__Task objective__. Your answer should be the lines below from the one holding "Task: Click the phrase" through the one holding "Task: Click the right arrow to add choices", copied exactly and with nothing else.

[[ Entries provided open ]]

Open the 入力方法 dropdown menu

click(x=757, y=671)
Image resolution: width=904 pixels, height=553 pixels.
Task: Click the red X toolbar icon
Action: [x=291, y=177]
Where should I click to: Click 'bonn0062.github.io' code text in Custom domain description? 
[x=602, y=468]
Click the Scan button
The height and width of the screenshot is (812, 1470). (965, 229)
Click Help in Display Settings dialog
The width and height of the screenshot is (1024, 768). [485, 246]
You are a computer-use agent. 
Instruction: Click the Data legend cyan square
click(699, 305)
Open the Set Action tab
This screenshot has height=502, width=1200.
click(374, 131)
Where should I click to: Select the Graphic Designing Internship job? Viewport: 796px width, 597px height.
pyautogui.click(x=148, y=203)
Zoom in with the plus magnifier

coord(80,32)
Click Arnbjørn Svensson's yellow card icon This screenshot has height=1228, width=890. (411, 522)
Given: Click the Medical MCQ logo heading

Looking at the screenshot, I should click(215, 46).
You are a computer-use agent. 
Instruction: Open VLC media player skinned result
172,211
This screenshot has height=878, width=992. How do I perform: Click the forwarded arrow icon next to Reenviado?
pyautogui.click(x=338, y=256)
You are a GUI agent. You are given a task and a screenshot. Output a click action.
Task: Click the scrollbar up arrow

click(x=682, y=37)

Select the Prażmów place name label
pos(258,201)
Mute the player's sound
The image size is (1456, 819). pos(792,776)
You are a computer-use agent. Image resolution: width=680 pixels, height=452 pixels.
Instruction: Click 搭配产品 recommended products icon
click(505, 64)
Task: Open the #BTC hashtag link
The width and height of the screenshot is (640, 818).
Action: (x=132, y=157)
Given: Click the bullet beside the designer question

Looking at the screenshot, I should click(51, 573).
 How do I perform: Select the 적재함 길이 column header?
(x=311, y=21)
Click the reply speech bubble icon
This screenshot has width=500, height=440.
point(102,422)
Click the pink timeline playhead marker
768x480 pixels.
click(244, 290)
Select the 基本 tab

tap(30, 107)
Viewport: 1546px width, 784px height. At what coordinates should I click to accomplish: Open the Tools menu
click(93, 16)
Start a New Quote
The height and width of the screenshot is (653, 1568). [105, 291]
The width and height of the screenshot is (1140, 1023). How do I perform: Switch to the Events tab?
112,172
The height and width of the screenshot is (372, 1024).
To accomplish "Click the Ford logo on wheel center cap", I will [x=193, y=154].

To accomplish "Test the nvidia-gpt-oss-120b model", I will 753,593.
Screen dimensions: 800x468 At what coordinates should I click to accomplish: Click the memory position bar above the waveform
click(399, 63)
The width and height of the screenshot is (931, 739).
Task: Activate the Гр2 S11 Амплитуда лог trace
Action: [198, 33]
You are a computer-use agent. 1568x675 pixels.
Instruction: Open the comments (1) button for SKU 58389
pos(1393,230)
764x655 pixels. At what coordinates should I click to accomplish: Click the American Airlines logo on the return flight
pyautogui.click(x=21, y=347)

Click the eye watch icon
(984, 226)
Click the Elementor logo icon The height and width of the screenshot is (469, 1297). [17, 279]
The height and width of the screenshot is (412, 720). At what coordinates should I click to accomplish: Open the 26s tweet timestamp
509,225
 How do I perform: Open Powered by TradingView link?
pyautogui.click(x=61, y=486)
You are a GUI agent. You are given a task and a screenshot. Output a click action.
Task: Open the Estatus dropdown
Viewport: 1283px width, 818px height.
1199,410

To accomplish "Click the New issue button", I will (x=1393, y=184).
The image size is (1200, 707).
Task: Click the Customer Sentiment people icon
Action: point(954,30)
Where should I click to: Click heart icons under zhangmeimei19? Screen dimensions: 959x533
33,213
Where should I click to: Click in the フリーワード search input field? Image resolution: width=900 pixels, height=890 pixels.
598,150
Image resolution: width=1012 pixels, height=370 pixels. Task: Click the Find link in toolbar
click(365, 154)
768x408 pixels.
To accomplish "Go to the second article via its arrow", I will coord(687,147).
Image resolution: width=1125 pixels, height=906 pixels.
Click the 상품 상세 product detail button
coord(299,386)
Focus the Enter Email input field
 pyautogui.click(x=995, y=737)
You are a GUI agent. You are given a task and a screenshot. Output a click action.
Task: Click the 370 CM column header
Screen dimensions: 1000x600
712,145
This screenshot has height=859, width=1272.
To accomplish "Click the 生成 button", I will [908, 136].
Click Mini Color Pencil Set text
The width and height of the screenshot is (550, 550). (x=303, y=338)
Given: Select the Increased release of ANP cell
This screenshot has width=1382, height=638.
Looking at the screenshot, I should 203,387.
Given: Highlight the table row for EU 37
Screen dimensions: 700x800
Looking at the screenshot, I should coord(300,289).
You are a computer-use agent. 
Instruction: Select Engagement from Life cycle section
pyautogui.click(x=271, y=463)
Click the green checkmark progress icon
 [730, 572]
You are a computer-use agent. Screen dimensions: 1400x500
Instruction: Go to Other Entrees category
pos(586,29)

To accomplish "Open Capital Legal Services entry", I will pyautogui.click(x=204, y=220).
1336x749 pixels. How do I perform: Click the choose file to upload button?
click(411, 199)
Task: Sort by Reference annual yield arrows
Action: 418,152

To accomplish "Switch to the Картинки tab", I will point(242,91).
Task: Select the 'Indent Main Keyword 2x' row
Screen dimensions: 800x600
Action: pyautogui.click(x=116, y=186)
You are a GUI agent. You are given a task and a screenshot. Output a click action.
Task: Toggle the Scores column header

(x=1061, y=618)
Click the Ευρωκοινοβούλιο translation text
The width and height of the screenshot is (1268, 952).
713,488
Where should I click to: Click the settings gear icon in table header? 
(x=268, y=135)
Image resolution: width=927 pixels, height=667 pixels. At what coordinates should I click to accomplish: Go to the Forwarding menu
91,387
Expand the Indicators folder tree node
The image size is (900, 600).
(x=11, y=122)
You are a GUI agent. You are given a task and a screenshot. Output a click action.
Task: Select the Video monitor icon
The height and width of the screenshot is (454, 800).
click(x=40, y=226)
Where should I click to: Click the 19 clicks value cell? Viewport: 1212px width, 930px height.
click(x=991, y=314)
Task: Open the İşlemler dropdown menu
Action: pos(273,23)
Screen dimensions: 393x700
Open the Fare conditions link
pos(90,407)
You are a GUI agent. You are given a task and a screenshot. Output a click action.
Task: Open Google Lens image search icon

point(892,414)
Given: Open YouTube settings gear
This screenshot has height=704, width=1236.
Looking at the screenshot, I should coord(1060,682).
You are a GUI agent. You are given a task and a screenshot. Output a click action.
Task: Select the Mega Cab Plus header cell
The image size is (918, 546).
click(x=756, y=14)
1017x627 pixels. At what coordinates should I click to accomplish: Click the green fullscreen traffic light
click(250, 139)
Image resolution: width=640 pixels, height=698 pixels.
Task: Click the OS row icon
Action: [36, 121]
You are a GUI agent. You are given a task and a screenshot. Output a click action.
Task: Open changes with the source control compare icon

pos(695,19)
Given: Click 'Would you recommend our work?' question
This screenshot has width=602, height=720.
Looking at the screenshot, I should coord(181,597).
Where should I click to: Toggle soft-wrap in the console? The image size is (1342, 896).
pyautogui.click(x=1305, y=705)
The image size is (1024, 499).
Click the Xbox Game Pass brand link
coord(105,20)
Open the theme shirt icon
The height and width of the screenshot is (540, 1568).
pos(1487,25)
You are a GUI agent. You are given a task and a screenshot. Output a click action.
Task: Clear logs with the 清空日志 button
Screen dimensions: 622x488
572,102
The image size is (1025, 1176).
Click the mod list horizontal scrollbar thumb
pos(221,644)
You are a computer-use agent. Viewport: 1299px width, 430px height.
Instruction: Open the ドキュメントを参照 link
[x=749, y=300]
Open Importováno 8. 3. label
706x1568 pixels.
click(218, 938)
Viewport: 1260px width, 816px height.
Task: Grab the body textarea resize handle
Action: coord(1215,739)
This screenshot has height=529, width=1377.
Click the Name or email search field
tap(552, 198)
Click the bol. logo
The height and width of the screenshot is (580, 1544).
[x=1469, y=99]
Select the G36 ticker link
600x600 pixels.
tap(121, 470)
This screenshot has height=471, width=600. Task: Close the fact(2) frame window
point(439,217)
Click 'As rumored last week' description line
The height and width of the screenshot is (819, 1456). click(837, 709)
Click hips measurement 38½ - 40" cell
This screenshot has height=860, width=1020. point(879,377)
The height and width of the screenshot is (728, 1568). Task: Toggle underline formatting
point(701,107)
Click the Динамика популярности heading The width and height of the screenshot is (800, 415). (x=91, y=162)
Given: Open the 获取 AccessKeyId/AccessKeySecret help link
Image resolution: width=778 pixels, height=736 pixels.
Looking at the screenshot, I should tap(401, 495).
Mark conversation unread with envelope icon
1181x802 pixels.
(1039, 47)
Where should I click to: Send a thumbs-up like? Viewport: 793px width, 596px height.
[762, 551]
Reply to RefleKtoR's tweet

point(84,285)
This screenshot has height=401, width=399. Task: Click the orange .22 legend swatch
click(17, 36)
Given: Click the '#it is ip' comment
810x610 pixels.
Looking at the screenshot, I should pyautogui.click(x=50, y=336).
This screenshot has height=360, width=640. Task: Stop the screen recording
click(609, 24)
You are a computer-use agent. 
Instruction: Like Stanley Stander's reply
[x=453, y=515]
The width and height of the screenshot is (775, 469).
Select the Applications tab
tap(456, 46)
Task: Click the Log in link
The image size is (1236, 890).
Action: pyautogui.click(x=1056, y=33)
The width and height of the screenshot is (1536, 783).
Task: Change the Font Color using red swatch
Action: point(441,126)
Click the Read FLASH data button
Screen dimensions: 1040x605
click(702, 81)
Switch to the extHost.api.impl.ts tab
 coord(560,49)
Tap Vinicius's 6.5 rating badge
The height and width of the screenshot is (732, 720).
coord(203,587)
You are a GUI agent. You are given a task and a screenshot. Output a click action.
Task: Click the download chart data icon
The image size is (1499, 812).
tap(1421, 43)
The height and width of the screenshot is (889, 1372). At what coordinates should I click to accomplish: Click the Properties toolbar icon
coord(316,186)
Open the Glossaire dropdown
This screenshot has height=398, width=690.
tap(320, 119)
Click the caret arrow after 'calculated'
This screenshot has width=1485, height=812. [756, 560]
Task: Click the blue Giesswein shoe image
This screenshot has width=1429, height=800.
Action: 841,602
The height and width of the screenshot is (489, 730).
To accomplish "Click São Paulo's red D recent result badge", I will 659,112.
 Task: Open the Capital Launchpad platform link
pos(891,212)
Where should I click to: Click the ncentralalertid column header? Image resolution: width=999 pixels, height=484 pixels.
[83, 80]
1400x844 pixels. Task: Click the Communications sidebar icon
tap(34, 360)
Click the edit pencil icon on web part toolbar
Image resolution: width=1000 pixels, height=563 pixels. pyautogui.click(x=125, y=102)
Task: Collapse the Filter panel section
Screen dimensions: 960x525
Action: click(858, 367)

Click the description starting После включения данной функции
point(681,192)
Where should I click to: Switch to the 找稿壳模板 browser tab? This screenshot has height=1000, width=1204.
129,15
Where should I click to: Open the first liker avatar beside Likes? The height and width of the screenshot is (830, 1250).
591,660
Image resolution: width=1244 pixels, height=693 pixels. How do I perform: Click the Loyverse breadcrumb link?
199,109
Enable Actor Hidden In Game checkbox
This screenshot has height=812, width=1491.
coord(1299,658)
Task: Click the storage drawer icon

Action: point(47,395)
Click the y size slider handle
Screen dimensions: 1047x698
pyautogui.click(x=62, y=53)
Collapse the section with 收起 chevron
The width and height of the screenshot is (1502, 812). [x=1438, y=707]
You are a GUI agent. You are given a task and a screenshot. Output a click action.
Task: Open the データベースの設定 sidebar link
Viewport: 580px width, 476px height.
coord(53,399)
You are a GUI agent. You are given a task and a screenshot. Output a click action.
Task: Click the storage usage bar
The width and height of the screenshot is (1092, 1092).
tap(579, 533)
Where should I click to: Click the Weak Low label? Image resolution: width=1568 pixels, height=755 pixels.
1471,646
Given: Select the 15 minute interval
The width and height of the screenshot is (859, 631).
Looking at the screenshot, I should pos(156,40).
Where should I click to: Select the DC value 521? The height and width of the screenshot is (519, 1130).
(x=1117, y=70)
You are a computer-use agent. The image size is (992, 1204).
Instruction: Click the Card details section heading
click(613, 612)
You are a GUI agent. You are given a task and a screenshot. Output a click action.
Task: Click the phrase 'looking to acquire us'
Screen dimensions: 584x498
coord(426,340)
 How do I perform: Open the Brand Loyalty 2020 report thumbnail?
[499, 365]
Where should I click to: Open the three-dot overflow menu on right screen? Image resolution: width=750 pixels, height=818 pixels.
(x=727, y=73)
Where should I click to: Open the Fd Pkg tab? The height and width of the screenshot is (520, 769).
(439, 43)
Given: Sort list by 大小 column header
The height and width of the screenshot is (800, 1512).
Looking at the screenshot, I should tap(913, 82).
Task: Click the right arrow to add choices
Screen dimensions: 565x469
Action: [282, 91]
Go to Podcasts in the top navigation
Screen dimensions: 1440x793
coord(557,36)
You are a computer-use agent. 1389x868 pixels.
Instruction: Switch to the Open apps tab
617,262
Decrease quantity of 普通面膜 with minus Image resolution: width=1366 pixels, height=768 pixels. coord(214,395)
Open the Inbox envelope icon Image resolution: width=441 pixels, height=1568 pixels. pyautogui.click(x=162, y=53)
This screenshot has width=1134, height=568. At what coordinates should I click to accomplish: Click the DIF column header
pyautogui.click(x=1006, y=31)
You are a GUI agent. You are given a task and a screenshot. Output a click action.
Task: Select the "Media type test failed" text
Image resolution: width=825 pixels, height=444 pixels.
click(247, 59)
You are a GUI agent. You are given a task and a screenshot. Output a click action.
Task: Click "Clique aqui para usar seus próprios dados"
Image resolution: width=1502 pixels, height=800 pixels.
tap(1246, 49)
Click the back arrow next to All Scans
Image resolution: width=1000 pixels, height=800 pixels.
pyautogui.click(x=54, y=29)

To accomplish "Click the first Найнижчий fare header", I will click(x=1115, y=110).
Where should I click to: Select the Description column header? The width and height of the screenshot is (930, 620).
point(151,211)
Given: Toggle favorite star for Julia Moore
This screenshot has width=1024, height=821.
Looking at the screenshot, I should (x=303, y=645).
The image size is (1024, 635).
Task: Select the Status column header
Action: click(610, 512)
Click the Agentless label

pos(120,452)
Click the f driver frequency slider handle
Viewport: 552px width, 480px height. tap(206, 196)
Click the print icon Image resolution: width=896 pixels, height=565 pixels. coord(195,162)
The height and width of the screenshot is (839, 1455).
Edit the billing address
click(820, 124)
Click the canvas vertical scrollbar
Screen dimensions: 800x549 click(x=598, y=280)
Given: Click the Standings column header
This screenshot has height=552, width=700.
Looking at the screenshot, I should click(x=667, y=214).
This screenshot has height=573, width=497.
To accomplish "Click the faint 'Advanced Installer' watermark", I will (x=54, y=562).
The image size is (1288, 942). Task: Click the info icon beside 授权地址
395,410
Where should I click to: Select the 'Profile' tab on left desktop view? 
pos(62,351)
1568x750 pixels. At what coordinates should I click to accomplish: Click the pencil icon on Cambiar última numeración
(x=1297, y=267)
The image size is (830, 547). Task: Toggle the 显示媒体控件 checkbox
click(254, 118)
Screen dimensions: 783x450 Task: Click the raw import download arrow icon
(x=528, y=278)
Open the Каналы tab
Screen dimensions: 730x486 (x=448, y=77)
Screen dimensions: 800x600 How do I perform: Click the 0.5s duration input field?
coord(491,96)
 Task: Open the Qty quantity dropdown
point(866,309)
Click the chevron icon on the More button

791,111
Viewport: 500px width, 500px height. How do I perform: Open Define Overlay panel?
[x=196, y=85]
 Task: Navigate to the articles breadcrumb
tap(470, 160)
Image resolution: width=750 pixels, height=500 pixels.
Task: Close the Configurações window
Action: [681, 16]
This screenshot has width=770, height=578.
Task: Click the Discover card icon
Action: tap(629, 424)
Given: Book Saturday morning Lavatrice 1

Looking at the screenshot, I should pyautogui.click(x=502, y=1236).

[[ Entries provided closed ]]

__Answer for the task__.
Task: Click the phrase 'looking to acquire us'
Screen dimensions: 584x498
coord(426,340)
 How do I perform: Open the Brand Loyalty 2020 report thumbnail?
[499, 365]
Where should I click to: Open the three-dot overflow menu on right screen? Image resolution: width=750 pixels, height=818 pixels.
(x=727, y=73)
Where should I click to: Open the Fd Pkg tab? The height and width of the screenshot is (520, 769).
(439, 43)
Given: Sort list by 大小 column header
The height and width of the screenshot is (800, 1512).
Looking at the screenshot, I should tap(913, 82).
Task: Click the right arrow to add choices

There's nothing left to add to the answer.